Brief:
The required output is the lines below from the line containing "Delete the Default screen layout" to the line containing "Switch to the Bonuses", inclusive, retyped exactly. No other lines belong in it.
>>>>
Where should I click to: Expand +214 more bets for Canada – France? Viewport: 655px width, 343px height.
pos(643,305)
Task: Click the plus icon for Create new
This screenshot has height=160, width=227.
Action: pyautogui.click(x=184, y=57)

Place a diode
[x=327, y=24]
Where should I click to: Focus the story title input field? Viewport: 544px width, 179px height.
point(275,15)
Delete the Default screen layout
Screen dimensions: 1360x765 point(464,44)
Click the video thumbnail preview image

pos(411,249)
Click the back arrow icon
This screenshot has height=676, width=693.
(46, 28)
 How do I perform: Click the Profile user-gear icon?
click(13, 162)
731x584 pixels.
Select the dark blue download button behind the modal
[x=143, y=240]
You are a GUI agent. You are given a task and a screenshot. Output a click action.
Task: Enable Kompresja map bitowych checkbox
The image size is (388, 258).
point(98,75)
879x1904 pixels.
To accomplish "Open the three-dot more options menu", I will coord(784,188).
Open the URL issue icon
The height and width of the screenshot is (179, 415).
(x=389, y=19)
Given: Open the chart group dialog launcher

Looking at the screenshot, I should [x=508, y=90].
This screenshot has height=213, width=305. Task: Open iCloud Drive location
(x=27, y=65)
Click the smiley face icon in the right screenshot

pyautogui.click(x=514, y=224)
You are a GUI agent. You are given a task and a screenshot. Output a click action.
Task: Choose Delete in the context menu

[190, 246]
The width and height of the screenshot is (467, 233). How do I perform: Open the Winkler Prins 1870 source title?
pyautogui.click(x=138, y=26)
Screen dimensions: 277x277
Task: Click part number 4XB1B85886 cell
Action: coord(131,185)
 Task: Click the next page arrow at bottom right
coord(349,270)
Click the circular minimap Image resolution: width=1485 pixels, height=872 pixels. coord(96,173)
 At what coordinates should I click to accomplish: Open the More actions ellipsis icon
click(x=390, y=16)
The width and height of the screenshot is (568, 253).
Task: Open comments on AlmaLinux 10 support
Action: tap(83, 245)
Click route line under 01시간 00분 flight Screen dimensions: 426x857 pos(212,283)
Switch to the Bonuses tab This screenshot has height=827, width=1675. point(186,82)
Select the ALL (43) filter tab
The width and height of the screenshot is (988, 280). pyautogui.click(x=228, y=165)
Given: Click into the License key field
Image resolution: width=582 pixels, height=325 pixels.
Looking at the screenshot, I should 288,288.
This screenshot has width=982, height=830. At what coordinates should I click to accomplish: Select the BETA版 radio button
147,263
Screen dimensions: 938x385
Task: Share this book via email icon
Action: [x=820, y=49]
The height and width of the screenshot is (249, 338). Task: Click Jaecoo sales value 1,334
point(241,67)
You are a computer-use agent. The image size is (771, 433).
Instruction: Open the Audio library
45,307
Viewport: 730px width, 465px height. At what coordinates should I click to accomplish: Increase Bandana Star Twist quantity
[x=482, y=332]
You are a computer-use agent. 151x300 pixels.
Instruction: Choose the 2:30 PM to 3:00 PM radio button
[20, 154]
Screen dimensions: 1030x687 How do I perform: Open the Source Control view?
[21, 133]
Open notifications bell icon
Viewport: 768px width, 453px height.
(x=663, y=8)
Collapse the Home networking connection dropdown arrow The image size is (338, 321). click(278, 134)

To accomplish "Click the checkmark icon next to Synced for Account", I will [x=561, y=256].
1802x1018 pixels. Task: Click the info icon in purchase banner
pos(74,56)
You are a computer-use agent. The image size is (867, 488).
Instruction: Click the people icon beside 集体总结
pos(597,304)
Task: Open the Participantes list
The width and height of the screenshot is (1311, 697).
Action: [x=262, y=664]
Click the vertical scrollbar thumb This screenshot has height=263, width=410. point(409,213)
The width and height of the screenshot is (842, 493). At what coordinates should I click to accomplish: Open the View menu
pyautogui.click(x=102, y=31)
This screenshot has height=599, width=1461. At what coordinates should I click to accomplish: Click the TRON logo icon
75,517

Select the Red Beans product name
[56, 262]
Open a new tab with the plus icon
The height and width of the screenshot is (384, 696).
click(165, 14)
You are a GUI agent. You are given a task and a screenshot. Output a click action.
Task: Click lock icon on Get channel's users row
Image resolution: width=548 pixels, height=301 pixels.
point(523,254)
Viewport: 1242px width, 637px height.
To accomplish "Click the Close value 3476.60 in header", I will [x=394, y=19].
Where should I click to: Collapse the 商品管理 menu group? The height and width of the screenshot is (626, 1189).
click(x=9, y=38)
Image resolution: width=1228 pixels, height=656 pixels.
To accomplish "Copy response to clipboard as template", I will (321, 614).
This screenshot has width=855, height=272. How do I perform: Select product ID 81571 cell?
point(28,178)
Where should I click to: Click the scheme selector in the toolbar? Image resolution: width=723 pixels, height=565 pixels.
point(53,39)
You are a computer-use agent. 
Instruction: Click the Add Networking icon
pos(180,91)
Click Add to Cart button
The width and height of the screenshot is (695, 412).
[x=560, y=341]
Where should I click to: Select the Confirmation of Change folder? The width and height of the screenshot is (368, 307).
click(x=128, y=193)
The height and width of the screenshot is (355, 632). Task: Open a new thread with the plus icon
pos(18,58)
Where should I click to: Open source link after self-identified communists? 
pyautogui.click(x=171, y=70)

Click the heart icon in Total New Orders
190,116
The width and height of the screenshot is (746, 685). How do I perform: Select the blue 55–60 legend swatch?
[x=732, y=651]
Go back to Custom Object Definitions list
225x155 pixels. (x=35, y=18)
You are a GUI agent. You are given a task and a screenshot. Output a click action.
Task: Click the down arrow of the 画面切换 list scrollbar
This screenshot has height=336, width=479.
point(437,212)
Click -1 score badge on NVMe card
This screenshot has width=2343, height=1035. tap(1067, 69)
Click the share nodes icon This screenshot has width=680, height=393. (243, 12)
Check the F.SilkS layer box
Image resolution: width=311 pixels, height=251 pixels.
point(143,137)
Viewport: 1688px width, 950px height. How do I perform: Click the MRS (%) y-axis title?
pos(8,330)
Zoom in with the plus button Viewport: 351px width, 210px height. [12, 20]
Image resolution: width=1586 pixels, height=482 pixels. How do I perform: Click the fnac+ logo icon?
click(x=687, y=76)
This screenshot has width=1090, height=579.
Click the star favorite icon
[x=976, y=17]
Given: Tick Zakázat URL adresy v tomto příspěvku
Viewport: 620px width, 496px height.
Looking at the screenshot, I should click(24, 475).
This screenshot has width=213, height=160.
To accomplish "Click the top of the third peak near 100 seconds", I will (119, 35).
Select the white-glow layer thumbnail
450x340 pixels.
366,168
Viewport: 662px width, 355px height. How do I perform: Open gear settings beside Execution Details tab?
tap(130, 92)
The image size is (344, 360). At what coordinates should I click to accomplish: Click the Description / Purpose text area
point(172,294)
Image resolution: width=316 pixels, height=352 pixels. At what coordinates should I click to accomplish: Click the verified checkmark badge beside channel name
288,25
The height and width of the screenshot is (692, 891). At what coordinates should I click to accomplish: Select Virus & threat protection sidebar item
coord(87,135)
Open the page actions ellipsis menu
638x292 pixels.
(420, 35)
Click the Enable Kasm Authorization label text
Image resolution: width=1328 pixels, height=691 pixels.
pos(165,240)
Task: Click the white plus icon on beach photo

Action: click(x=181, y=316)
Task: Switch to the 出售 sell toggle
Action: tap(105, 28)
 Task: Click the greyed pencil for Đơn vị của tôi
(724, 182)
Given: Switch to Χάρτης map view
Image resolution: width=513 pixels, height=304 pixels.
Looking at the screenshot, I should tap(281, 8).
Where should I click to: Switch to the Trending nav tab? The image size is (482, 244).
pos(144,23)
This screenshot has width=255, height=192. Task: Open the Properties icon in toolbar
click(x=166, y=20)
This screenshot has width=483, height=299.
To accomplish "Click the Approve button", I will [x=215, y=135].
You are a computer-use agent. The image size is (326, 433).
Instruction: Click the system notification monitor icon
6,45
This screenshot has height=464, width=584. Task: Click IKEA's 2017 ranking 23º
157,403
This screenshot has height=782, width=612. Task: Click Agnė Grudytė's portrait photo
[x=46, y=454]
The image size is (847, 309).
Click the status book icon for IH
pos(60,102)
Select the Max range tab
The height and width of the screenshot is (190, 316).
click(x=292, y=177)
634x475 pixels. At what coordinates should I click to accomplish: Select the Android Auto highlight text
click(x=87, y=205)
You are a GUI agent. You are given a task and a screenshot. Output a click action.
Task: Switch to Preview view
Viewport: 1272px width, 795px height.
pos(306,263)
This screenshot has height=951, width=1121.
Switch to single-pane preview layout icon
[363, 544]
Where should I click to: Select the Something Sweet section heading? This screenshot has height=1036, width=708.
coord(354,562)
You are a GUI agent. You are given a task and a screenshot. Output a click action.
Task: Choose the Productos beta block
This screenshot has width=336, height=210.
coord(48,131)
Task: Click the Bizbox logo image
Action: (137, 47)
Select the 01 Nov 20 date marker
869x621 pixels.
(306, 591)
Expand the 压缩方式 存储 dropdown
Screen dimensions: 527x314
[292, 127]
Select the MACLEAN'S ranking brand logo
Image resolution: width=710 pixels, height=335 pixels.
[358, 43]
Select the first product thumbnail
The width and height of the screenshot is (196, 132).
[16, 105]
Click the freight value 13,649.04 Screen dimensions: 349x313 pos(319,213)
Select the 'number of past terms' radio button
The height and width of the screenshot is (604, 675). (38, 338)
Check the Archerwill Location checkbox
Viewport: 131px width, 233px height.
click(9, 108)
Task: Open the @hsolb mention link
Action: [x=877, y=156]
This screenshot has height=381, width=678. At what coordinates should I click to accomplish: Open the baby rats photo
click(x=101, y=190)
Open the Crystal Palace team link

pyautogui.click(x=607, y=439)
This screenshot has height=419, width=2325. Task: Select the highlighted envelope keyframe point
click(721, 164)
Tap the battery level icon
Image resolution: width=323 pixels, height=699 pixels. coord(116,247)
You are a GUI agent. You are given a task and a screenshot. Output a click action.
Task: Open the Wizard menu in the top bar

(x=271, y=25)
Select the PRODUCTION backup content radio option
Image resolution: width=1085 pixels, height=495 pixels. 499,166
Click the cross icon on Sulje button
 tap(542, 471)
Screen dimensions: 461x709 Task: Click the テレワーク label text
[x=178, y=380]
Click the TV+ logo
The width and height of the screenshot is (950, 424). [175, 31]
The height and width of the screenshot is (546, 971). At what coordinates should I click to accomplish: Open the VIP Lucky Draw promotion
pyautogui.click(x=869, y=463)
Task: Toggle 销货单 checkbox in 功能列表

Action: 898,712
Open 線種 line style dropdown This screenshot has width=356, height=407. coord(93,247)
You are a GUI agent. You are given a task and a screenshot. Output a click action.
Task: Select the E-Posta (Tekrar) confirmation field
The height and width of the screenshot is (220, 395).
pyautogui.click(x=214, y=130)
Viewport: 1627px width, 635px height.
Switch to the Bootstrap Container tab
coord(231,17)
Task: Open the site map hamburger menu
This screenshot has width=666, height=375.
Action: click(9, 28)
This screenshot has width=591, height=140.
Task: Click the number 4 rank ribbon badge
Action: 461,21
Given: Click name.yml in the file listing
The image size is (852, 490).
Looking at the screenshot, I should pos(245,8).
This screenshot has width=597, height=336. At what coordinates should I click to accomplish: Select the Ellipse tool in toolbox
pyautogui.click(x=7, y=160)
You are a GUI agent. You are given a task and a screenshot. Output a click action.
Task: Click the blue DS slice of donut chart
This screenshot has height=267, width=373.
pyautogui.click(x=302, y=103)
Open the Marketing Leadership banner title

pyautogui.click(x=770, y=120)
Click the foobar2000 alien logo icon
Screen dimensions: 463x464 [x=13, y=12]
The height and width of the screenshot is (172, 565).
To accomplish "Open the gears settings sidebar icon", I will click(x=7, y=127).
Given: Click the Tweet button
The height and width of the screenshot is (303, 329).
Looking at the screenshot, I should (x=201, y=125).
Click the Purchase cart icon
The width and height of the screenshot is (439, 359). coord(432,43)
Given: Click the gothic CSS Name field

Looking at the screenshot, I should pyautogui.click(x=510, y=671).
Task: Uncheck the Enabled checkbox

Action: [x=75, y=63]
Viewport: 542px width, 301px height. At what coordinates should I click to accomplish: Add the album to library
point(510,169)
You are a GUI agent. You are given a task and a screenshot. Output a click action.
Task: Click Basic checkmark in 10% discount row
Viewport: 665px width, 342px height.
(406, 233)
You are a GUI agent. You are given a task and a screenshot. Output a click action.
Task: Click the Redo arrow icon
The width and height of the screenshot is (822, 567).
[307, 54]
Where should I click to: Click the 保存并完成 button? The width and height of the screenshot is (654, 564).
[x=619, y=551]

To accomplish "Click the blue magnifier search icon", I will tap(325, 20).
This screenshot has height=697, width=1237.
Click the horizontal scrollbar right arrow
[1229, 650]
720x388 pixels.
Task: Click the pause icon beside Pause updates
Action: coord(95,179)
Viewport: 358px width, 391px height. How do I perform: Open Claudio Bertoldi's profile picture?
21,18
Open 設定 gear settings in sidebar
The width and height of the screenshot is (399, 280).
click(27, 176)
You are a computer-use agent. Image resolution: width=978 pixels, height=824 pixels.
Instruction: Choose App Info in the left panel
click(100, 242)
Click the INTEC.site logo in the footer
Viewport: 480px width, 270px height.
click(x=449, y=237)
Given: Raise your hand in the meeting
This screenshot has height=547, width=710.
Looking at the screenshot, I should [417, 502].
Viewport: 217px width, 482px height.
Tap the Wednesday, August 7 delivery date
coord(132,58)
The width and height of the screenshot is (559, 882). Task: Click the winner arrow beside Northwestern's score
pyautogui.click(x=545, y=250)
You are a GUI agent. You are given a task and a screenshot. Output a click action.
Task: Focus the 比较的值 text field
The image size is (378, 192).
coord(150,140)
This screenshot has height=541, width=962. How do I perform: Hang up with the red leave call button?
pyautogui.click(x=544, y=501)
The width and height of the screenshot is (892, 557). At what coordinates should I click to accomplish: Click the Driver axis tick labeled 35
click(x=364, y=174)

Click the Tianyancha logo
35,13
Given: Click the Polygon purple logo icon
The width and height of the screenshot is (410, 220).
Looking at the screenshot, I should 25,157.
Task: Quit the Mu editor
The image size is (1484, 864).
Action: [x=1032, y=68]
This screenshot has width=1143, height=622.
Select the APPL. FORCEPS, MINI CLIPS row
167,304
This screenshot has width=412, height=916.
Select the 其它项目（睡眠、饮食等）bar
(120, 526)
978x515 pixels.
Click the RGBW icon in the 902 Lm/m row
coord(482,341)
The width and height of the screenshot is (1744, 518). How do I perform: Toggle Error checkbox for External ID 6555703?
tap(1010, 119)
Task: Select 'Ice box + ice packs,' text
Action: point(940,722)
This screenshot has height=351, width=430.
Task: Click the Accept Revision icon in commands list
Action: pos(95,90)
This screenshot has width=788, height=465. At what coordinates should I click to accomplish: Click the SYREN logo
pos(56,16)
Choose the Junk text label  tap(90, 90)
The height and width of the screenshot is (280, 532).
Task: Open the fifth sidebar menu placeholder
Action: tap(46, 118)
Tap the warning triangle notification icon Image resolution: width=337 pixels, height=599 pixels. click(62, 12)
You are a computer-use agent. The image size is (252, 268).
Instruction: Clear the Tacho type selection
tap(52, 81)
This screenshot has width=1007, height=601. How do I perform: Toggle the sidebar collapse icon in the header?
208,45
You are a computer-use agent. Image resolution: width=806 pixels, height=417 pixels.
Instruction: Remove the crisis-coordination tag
<<<<
Solution for this exercise:
Delete the Default screen layout
Screen dimensions: 1360x765 point(464,44)
Click the video thumbnail preview image

pos(411,249)
Click the back arrow icon
This screenshot has height=676, width=693.
(46, 28)
 How do I perform: Click the Profile user-gear icon?
click(13, 162)
731x584 pixels.
Select the dark blue download button behind the modal
[x=143, y=240]
You are a GUI agent. You are given a task and a screenshot. Output a click action.
Task: Enable Kompresja map bitowych checkbox
The image size is (388, 258).
point(98,75)
879x1904 pixels.
To accomplish "Open the three-dot more options menu", I will coord(784,188).
Open the URL issue icon
The height and width of the screenshot is (179, 415).
(x=389, y=19)
Given: Open the chart group dialog launcher

Looking at the screenshot, I should [x=508, y=90].
This screenshot has height=213, width=305. Task: Open iCloud Drive location
(x=27, y=65)
Click the smiley face icon in the right screenshot

pyautogui.click(x=514, y=224)
You are a GUI agent. You are given a task and a screenshot. Output a click action.
Task: Choose Delete in the context menu

[190, 246]
The width and height of the screenshot is (467, 233). How do I perform: Open the Winkler Prins 1870 source title?
pyautogui.click(x=138, y=26)
Screen dimensions: 277x277
Task: Click part number 4XB1B85886 cell
Action: coord(131,185)
 Task: Click the next page arrow at bottom right
coord(349,270)
Click the circular minimap Image resolution: width=1485 pixels, height=872 pixels. coord(96,173)
 At what coordinates should I click to accomplish: Open the More actions ellipsis icon
click(x=390, y=16)
The width and height of the screenshot is (568, 253).
Task: Open comments on AlmaLinux 10 support
Action: tap(83, 245)
Click route line under 01시간 00분 flight Screen dimensions: 426x857 pos(212,283)
Switch to the Bonuses tab This screenshot has height=827, width=1675. point(186,82)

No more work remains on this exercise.